The day before that, Sandals will stage a townhall that deep-dives into the reopening plans, which will be a demonstration of the courage that turned the resort chain’s Executive Chairman Mr Adam Stewart’s favourite quote into a mantra: “Never waste a good crisis.”
Dozens of other hotels will reopen their doors in areas that were mostly spared by Hurricane Melissa and so were able to bounce back in time to salvage the much-awaited winter travel season.
The message from the island is once again, “Visit us”, as captured Monday in a
New York Times
travel headline: ‘What Jamaica wants after deadly hurricane? ‘Visit us,’ island says.’ Tourism officials will be ecstatic that the article was republished almost instantaneously in Miami’s
Sun Sentinel
newspaper.
Frances Robles’ well-written article did not try to paper over the cracks, but painted a realistic picture of the Jamaica that visitors will see, something the local authorities are agreed on. That is to say, they won’t promise anything they can’t deliver.
The article reported that the storm killed at least 45 people, damaged about 150,000 buildings and homes, and almost crippled the tourism industry, on which the island nation relies for nearly a third of its economy, translating to more than half-million Jamaicans directly or indirectly. Some hotels still do not have electricity and water. About two dozen were too damaged to reopen till 2026, it said.

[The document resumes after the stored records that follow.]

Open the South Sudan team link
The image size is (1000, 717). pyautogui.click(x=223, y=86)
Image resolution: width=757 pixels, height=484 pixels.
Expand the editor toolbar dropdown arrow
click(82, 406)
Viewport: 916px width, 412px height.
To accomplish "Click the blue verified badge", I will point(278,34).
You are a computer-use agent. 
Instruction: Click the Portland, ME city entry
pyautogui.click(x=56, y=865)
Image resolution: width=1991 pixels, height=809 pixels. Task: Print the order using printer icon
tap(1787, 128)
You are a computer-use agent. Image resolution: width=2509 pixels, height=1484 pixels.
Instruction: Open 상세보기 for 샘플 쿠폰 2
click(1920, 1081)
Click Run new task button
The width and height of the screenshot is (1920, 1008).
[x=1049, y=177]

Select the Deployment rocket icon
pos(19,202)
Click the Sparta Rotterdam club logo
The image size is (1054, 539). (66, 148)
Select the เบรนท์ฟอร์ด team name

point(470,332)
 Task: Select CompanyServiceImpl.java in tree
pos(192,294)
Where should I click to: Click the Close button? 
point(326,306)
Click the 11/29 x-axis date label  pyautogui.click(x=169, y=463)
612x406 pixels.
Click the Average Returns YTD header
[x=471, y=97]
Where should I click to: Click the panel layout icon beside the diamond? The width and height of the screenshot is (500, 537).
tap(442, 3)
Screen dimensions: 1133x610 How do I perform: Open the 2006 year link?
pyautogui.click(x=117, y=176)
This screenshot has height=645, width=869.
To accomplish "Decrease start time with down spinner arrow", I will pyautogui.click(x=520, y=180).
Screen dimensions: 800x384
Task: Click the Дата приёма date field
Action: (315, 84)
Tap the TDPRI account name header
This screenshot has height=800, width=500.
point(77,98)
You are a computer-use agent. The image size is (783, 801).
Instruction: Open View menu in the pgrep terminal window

Still, about 70 per cent of the country’s 35,000 hotel rooms are set to reopen in a matter of weeks, the article quoted the tourism ministry as saying. Their message is: “If you want to support us, visit us. That point is critical for everyone from street vendors to taxi drivers to the owners of luxury resorts.
“As Jamaicans in hard-hit areas clean up the wreckage and repair damaged buildings, tourism officials and hotel operators want international visitors to know that many neighbourhoods are intact,” the newspaper said.
It pointed out that, while the damage was worse on the south-west shore, Ocho Rios saw little if any damage. In Montego Bay, authorities planned to prioritise restoring electricity to the city to speed the reopening of those the storm spared. And Negril’s hotels were largely unscathed.
Jamaica’s tourism industry is undoubtedly confident in the extraordinary level of goodwill the country enjoys, as was demonstrated in the wake of the hurricane. But all Jamaicans will have to do their part to deliver a great vacation to our visitors.